▶ [Instructions for the task]: From the biography of Mitch Michaels, return verbatim the passage starting at "Mitch Michaels (born" and ending at "in Aurora, Illinois.".

Mitch Michaels (born Richard Salchow in Cleveland, Ohio on March 20, 1948) is an American rock and roll radio disc jockey. Known for his contributions to many spots on the Chicago radio dial, he is best known for helping start WXRT-FM and for his work at WKQX-FM, WLUP-FM "The Loop" and WCKG-FM in Chicago, Illinois. Michaels has been on the air since his first radio job at WHFS-FM in Bethesda, Maryland in 1968. He most recently was 'Doin The Cruise' in the afternoon on WERV-FM 95.9 "The River" in Aurora, Illinois.

==Career==
Michaels began his radio career on the air at WHFS-FM in Bethesda, Maryland. in November 1968 stepping in on numerous occasions for host Abby Lincoln on her jazz show when she was unable to perform. Later, while a student at Kent State University, he worked in Cleveland radio starting at WGAR-AM in 1969 and then on to WNCR-FM and WMMS-FM. He remained in Cleveland until an offer from WGLD-FM brought him to Chicago in late 1971. Michaels has been on the air in the Chicago market ever since with a list of call letters longer than Dr. Johnny Fever's (that includes WGLD, WXRT, WDAI, WKQX, WLUP, WCKG, WLS, 9FM & WXCD) the difference being Michaels's are all in Chicago. He was 'Doin' the Cruise' and from 3p–7p at 95.9 "The River" WERV-FM in Aurora, Illinois until March 2023.

▶ [Provided information]:
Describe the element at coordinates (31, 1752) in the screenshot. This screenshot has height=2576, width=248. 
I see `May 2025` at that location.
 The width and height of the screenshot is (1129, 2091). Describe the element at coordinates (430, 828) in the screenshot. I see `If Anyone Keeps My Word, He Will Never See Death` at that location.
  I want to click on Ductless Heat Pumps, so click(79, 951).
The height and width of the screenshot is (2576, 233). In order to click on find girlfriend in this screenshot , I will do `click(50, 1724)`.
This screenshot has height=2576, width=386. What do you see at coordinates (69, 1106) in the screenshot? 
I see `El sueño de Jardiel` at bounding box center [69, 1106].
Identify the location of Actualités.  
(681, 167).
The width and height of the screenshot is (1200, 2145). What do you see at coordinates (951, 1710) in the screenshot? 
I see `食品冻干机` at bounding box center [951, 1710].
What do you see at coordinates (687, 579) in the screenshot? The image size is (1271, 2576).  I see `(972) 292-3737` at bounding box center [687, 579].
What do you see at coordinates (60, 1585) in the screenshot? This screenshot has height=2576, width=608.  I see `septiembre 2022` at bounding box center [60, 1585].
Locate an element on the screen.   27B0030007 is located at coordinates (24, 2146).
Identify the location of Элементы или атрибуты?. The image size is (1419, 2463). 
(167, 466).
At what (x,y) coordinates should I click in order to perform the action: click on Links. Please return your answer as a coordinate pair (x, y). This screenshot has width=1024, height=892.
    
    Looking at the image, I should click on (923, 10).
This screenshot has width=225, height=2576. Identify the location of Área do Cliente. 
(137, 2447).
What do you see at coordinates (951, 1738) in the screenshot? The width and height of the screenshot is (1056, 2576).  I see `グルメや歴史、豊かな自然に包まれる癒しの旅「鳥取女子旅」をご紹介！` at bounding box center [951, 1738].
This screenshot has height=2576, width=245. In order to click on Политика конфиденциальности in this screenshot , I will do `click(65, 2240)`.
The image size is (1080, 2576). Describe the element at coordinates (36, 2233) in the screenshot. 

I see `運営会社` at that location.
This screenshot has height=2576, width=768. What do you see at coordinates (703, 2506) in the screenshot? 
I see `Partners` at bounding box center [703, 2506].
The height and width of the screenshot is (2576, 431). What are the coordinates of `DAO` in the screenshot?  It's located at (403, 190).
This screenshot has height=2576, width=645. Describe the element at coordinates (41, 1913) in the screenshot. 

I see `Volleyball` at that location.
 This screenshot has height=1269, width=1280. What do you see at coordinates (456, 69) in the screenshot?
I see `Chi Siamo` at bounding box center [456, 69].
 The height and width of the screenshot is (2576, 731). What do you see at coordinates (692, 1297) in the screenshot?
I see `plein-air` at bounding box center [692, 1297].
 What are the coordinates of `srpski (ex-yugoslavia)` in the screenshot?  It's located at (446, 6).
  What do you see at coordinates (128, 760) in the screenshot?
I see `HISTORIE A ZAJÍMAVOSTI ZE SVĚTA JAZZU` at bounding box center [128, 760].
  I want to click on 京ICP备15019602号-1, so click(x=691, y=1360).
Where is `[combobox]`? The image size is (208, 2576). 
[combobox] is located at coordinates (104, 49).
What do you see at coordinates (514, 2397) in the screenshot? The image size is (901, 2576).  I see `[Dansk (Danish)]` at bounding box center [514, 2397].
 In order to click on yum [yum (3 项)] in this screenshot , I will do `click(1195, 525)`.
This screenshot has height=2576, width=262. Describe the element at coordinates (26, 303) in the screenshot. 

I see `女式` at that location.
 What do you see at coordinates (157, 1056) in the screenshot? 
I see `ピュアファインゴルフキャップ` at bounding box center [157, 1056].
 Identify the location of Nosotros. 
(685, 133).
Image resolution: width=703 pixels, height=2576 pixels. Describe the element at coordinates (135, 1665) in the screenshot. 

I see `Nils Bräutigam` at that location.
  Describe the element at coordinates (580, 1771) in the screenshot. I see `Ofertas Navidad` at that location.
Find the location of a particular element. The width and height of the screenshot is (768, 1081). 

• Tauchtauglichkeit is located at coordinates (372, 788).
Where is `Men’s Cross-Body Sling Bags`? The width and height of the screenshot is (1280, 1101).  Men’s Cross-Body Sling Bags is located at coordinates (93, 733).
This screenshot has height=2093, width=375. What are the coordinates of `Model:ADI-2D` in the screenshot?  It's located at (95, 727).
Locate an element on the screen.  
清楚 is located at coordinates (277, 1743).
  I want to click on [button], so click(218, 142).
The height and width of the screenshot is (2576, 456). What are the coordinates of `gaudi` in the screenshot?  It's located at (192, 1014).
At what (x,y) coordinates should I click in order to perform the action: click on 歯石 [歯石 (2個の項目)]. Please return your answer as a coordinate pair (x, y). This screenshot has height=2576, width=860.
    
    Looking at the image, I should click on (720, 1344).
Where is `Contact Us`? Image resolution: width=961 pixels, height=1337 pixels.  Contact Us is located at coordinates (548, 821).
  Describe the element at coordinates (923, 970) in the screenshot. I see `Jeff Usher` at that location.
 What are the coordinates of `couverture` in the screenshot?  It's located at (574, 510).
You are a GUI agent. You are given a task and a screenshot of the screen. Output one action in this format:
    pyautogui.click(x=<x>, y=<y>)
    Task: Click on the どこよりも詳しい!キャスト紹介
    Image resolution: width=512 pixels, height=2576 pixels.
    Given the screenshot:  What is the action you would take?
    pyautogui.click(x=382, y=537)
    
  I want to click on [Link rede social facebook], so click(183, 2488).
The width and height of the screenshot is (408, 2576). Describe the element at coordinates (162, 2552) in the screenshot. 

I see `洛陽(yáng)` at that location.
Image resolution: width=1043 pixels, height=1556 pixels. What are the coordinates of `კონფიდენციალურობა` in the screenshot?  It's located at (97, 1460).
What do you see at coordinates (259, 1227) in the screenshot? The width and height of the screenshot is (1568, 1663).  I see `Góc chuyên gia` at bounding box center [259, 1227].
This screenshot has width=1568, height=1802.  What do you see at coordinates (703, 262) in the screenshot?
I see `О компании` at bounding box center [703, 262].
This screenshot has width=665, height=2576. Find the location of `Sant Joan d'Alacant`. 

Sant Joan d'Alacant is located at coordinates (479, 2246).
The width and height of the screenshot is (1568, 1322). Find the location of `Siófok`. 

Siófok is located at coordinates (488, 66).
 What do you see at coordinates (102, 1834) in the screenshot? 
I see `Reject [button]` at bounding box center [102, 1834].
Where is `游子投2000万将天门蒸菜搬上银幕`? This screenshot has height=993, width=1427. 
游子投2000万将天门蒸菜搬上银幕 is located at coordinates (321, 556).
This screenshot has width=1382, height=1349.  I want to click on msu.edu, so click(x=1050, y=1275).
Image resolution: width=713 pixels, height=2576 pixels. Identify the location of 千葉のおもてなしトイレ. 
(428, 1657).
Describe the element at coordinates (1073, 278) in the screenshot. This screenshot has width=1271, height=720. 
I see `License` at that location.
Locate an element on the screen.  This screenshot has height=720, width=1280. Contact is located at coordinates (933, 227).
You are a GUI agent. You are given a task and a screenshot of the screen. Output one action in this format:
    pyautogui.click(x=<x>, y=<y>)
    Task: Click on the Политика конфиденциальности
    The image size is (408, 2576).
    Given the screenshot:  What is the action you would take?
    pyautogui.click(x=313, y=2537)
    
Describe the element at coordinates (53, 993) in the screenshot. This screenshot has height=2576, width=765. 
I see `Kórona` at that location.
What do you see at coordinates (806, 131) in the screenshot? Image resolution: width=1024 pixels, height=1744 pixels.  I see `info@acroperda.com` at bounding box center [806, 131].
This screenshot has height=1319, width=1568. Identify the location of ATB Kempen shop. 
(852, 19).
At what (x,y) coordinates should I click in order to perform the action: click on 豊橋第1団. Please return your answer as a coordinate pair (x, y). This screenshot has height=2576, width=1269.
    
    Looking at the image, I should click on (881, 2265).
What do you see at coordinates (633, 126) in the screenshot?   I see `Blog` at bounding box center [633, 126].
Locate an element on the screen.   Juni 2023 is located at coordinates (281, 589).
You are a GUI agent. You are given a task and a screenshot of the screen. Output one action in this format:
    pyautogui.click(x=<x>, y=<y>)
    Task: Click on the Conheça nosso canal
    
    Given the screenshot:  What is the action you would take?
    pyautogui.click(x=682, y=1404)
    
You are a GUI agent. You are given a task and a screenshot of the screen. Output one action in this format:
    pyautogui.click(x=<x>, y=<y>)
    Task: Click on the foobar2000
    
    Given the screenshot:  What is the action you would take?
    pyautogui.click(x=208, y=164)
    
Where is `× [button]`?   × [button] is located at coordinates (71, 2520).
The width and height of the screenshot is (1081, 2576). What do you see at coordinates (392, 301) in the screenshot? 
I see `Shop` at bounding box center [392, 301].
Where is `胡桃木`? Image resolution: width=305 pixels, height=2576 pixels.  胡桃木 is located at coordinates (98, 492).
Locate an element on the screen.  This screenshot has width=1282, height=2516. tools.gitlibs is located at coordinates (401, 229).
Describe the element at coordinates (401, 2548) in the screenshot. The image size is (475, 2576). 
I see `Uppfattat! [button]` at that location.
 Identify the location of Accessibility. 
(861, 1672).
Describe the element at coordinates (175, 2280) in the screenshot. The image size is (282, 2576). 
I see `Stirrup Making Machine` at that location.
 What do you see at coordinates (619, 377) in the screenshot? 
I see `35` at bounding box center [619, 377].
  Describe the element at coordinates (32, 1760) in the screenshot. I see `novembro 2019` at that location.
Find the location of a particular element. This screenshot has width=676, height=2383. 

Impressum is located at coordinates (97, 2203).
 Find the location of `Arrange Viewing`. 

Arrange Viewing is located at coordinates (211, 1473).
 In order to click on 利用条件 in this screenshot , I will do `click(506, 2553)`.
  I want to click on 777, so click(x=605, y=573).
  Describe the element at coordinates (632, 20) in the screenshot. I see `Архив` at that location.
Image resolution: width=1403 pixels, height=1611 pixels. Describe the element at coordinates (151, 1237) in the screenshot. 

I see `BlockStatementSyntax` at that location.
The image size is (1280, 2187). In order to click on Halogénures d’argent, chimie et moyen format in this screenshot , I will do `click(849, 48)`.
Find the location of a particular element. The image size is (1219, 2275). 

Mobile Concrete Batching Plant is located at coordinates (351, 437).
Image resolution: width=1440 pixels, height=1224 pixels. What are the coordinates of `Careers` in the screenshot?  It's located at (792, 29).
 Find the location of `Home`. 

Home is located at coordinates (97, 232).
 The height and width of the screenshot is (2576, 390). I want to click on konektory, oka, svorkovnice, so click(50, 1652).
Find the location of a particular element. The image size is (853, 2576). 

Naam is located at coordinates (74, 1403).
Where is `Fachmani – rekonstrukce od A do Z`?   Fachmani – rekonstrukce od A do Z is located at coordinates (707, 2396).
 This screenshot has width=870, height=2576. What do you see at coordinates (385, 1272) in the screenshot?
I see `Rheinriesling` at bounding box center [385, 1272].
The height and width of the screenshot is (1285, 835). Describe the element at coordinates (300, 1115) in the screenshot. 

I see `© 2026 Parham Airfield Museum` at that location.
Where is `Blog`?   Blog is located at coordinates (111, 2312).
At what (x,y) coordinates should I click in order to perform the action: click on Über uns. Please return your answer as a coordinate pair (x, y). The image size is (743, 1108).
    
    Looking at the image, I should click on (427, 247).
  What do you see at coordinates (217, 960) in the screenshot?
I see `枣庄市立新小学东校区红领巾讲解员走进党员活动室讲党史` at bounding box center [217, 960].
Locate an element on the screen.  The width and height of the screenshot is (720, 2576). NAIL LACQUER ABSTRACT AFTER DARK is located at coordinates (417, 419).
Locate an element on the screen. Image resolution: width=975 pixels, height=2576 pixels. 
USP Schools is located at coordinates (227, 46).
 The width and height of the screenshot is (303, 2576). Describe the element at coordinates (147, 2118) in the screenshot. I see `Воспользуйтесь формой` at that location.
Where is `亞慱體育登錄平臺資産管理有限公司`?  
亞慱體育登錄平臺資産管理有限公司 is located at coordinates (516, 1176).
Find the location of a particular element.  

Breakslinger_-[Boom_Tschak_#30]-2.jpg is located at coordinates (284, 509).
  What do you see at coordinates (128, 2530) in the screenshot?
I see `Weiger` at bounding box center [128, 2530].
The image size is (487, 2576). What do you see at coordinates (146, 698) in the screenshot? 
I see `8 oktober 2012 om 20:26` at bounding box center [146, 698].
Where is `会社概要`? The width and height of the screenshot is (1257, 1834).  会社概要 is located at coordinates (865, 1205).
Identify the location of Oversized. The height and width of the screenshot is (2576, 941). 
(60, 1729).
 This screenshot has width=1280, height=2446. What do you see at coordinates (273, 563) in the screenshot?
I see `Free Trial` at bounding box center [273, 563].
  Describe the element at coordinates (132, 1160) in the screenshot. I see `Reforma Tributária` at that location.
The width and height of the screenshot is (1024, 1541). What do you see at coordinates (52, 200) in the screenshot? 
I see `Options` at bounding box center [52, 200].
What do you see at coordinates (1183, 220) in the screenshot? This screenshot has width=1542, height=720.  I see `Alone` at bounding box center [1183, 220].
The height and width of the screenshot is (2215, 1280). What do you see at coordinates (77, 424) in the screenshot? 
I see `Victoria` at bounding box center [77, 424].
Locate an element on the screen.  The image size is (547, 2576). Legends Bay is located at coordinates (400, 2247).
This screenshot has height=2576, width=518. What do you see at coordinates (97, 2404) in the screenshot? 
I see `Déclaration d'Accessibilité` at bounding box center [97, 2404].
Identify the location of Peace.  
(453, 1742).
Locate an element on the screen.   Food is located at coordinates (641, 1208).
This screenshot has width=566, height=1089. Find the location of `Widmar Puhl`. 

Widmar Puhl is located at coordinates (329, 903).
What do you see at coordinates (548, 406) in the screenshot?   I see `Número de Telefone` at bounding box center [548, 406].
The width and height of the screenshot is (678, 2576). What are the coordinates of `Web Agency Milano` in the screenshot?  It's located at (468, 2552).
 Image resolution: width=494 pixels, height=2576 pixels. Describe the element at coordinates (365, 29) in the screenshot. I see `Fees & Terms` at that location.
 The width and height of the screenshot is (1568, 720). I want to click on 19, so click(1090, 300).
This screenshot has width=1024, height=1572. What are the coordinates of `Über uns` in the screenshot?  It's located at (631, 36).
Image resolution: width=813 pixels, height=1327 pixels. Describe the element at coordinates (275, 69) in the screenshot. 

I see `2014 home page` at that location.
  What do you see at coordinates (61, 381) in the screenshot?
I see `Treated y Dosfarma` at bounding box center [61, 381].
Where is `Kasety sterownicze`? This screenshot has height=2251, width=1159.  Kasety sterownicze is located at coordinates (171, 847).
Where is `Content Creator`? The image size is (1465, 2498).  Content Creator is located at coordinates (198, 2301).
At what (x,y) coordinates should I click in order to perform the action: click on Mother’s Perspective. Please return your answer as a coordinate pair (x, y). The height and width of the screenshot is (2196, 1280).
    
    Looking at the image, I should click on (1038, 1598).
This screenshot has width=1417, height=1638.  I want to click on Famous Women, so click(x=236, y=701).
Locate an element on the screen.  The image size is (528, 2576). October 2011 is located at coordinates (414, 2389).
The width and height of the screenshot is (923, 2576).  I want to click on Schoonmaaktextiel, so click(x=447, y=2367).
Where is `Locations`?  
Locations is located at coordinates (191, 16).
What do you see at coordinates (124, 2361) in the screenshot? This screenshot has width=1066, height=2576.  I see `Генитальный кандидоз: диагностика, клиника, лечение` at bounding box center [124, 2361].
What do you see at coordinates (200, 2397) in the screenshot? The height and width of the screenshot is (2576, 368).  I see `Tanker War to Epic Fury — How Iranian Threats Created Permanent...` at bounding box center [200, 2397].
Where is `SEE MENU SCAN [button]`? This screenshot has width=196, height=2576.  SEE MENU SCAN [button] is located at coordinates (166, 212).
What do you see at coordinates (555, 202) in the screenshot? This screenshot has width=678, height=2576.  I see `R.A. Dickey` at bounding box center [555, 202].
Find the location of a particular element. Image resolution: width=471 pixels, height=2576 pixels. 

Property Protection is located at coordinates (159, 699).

▶ [Output of the task]:
Mitch Michaels (born Richard Salchow in Cleveland, Ohio on March 20, 1948) is an American rock and roll radio disc jockey. Known for his contributions to many spots on the Chicago radio dial, he is best known for helping start WXRT-FM and for his work at WKQX-FM, WLUP-FM "The Loop" and WCKG-FM in Chicago, Illinois. Michaels has been on the air since his first radio job at WHFS-FM in Bethesda, Maryland in 1968. He most recently was 'Doin The Cruise' in the afternoon on WERV-FM 95.9 "The River" in Aurora, Illinois.